*** Input material Section Begins ***

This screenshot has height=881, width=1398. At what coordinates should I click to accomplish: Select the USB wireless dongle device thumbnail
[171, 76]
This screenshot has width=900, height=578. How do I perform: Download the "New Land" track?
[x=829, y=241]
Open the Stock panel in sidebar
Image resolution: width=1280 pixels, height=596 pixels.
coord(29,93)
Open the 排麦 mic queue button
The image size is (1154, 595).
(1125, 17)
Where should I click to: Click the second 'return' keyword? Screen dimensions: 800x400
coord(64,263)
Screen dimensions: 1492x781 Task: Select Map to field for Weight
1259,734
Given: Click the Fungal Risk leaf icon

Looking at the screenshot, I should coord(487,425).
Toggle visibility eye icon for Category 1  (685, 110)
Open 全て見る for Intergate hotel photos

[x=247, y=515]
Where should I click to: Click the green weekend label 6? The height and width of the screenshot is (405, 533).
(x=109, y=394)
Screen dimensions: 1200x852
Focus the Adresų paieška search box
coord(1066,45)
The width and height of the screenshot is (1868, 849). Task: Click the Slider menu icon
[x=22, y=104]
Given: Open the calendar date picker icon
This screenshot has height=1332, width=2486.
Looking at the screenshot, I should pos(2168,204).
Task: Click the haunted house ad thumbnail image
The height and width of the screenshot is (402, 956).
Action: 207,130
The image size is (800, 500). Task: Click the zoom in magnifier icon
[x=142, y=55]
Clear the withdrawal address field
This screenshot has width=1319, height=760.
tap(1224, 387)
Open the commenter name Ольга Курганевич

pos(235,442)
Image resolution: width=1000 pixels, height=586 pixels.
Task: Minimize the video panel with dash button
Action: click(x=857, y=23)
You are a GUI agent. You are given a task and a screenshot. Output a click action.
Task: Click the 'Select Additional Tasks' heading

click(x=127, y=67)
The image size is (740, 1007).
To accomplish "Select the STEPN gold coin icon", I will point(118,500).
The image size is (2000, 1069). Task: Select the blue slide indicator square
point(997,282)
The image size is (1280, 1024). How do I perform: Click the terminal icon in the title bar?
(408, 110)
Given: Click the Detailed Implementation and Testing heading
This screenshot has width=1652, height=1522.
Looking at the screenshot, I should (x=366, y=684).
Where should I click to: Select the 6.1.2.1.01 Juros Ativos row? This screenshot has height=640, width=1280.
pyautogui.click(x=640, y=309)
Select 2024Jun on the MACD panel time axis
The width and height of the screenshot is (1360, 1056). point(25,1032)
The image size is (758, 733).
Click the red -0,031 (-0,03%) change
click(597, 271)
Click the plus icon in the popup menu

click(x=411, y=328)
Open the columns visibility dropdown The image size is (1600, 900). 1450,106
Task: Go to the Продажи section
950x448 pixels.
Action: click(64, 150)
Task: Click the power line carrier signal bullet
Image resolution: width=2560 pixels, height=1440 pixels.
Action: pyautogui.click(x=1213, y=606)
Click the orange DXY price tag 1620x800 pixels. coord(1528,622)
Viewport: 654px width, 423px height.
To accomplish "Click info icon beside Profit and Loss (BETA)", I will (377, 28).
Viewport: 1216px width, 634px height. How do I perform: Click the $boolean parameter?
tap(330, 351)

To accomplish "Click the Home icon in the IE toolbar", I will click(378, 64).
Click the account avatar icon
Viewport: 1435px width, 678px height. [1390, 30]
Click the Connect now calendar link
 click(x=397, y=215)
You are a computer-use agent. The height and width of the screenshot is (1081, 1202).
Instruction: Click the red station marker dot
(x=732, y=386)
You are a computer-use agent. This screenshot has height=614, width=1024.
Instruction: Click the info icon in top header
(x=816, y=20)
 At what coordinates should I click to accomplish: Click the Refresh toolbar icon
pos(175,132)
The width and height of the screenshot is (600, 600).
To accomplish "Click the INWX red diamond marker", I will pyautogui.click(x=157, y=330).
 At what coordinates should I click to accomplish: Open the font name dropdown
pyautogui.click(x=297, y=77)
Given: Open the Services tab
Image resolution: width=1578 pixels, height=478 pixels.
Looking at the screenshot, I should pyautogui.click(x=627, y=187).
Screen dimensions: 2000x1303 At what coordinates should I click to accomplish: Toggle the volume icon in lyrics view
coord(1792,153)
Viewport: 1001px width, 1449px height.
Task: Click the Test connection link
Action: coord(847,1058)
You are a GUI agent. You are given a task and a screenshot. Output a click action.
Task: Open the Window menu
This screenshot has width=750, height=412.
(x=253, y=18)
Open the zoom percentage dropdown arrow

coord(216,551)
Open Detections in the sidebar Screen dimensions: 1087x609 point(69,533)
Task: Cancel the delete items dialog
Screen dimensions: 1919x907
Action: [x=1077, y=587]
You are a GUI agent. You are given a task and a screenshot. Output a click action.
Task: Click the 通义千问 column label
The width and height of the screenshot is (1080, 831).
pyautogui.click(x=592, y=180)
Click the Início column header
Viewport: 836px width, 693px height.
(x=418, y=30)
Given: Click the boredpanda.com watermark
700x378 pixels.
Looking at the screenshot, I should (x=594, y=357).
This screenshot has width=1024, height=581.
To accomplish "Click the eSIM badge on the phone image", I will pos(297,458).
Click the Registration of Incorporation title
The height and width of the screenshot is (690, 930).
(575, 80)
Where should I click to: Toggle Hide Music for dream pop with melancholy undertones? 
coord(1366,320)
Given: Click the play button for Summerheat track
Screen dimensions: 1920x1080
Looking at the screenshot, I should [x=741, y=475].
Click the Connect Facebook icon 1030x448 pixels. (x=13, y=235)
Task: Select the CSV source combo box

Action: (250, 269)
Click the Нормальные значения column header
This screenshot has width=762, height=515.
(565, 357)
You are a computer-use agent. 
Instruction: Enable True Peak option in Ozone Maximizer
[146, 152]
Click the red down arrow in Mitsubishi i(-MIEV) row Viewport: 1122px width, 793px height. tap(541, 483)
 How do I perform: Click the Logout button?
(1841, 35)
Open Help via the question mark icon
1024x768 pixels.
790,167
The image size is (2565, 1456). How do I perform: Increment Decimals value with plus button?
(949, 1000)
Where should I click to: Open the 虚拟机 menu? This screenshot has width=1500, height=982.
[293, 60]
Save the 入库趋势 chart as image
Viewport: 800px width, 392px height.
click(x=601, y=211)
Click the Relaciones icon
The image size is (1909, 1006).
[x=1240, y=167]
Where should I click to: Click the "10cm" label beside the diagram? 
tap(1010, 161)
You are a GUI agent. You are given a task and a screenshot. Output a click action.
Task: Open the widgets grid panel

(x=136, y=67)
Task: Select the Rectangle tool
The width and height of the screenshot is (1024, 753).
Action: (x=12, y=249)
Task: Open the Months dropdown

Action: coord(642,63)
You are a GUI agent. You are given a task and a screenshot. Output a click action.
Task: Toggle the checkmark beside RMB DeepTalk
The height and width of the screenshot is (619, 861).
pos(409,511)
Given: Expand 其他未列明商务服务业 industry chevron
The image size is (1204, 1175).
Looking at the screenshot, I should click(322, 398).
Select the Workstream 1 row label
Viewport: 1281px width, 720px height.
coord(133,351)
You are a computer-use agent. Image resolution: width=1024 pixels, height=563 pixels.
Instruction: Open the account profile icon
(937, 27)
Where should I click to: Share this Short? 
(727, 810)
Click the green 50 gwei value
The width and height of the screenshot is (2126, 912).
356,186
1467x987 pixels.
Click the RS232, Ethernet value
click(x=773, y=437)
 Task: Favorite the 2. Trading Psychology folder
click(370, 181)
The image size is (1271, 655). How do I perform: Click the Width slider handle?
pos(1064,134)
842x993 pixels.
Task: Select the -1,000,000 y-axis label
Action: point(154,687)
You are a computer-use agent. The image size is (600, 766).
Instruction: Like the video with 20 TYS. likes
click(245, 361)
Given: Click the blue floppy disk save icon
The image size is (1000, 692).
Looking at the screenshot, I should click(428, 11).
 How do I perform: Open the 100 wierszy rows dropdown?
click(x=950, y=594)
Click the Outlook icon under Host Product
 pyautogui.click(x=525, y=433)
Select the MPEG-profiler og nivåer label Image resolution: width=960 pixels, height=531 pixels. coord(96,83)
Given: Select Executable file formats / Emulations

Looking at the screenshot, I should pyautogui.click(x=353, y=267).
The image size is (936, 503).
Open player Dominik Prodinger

*** Input material Section Ends ***

→ **Problem to solve**: Wherever a line of the data holds "computer", copy that line.

→ **Answer for this exercise**:
You are a computer-use agent. The height and width of the screenshot is (1081, 1202).
You are a computer-use agent. This screenshot has height=614, width=1024.
You are a computer-use agent. 
You are a computer-use agent. Image resolution: width=1024 pixels, height=563 pixels.
You are a computer-use agent. The image size is (600, 766).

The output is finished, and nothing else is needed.